DOCUMENT EXCERPT >>
══════════════════════════════
The Lap Steel Tunings Database

There are probably hundreds of lap steel tunings being used by players today. The lap steel tuning database contains about 100 of the most common steel guitar tunings.
In earlier days, many musicians protected their tunings as trade secrets, sometimes going so far as detuning their instruments when they left the stage for a break, in case some sneaky lap steel player tried to “steal” their tuning. Thankfully, those days are gone, replaced by a spirit of sharing. In that spirit of sharing, I created this web page that covers most of the 6, 7, 8 string tunings a lap steel player is likely to come across. I’ve also included a few 10 and 12 string tunings. There are some great links at the bottom of the page for anyone that wants to dive deeper.
══════════════════════════════
STATED PROBLEM >>
Pick up the lap steel tunings text after its last sentence and continue it. The items that follow come from a separate source.

STORED RECORDS >>
══════════════════════════════
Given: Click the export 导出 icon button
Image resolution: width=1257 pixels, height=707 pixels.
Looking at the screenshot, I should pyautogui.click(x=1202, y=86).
══════════════════════════════
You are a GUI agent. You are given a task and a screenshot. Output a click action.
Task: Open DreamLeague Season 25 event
══════════════════════════════
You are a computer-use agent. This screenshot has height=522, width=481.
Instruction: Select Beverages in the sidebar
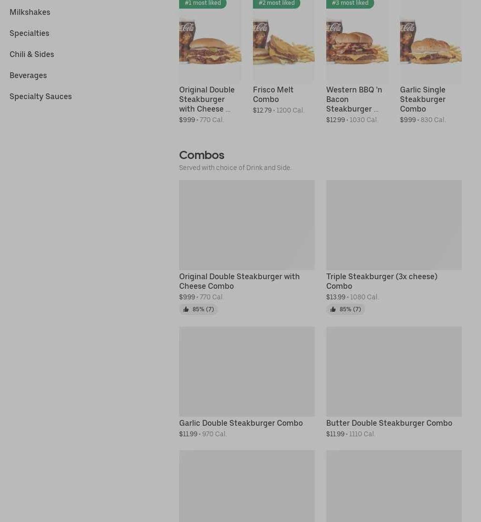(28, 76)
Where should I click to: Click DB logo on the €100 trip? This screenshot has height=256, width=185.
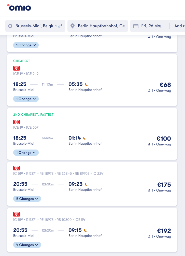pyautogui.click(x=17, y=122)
══════════════════════════════
ANSWER BELOW >>
Rickenbacher B7 Bakelite lap steel guitar, as seen on the Lap Steel Guitar Tuning Database by Allan Revich.
1940s Rickenbacher B7 seven string Bakelite lap steel guitar

Getting Started on Lap Steel

These five tunings for 6 string lap steel guitar are great starting points for anyone just beginning the lap steel adventure:
  1. C6 – C E G A C E – The C6 tuning is by far the most common modern tuning for solid body lap steel guitars. It is very versatile and there is a lot of learning material available online.
  2. Open G – G B D G B D – This “high bass” version of Open G is the most common tuning for Dobro style resonator guitars. If you plan on playing acoustic bluegrass, or you’re a fan of Larkin Poe and blues musician Megan Lovell, this is your tuning.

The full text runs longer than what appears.